Dewinteria

Scientific classification
- Kingdom: Plantae
- Clade: Tracheophytes
- Clade: Angiosperms
- Clade: Eudicots
- Clade: Asterids
- Order: Lamiales
- Family: Pedaliaceae
- Genus: Dewinteria van Jaarsv. & A.E.van Wyk
- Species: D. petrophila
- Binomial name: Dewinteria petrophila (De Winter) van Jaarsv. & A.E.van Wyk

= Dewinteria =

- Genus: Dewinteria
- Species: petrophila
- Authority: (De Winter) van Jaarsv. & A.E.van Wyk
- Parent authority: van Jaarsv. & A.E.van Wyk

Monotypic genus of plants

Dewinteria is a monotypic genus of flowering plants belonging to the family Pedaliaceae. The only species is Dewinteria petrophila.

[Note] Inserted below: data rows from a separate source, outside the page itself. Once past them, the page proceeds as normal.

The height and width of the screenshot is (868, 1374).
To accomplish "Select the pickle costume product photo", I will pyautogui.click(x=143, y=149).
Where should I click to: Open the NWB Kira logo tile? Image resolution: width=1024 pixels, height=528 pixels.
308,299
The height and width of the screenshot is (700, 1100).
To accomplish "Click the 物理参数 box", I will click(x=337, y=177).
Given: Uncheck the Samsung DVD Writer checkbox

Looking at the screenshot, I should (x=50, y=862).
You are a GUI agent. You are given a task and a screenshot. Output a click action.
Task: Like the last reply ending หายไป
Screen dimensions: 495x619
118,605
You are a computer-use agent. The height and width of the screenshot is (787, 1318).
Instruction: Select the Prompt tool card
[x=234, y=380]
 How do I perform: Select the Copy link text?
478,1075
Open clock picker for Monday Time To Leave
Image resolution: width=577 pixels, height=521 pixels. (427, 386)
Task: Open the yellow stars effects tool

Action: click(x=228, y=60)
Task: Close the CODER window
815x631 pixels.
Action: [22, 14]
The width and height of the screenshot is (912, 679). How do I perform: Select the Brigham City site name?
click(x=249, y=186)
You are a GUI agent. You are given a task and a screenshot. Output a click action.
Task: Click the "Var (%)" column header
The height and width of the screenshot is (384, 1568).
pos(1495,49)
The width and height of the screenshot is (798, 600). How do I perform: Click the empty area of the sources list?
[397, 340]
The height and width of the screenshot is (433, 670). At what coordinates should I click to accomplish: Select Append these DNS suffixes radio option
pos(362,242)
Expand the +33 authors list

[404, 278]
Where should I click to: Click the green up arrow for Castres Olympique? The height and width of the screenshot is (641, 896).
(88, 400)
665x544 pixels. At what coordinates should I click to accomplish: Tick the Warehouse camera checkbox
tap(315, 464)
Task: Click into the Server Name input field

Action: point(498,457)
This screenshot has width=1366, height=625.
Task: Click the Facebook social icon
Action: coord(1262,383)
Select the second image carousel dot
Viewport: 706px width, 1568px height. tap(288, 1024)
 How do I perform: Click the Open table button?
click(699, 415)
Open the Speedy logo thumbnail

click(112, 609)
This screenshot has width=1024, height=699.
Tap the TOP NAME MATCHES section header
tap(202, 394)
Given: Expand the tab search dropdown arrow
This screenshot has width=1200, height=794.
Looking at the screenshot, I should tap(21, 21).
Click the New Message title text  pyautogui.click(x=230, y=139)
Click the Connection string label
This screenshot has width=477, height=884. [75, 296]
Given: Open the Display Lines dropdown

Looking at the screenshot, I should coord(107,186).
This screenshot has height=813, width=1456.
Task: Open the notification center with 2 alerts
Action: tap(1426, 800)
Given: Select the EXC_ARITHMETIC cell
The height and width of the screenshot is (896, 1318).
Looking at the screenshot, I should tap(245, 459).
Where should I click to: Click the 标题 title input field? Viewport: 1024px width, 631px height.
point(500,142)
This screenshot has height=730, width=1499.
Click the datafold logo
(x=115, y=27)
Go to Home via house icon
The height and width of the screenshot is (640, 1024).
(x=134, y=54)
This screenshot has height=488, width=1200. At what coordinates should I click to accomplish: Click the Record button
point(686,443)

Its native range is Namibia.

Dewinteria petrophila was first collected by Dr Bernard de Winter and Dr Otto Leistner, (botanist and editor at the Botanical Research Institute), in an expedition to the Kaokoveld in 1957 (Gunn & Codd 1981).

The new genus name Dewinteria was named in honour of Dr Bernard de Winter, retired Director of the former Botanical Research Institute in Pretoria.